Scan the entries for the word "Screenshot", and copy every line where it appears.

=== Dataset records ===
──────

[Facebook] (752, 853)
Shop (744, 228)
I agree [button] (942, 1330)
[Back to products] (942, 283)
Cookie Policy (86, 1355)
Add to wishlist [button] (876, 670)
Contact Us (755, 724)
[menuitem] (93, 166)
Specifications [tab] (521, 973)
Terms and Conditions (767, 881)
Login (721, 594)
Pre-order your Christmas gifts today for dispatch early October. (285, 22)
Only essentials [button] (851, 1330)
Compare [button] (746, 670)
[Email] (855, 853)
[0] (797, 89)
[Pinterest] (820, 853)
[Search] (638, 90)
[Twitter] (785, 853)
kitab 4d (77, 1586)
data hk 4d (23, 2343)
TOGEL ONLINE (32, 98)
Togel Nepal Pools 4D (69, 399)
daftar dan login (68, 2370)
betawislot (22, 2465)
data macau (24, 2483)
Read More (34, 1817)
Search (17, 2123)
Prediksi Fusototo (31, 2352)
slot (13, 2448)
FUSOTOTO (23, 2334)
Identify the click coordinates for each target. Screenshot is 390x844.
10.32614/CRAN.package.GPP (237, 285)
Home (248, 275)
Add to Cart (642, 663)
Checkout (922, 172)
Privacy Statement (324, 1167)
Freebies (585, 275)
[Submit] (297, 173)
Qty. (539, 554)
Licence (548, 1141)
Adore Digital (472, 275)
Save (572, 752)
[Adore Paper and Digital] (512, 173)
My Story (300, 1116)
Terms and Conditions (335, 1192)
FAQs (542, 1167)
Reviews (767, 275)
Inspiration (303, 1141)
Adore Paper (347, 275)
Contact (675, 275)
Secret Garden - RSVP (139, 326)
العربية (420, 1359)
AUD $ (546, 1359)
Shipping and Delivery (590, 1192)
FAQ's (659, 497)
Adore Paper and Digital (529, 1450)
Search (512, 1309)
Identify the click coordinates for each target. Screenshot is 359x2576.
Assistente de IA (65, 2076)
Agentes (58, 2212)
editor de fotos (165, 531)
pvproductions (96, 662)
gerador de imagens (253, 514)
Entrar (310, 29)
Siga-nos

──────

=== WRITTEN SOLUTION ===
Identify the click coordinates for each target. Screenshot is 390x844.
Identify the click coordinates for each target. Screenshot is 359x2576.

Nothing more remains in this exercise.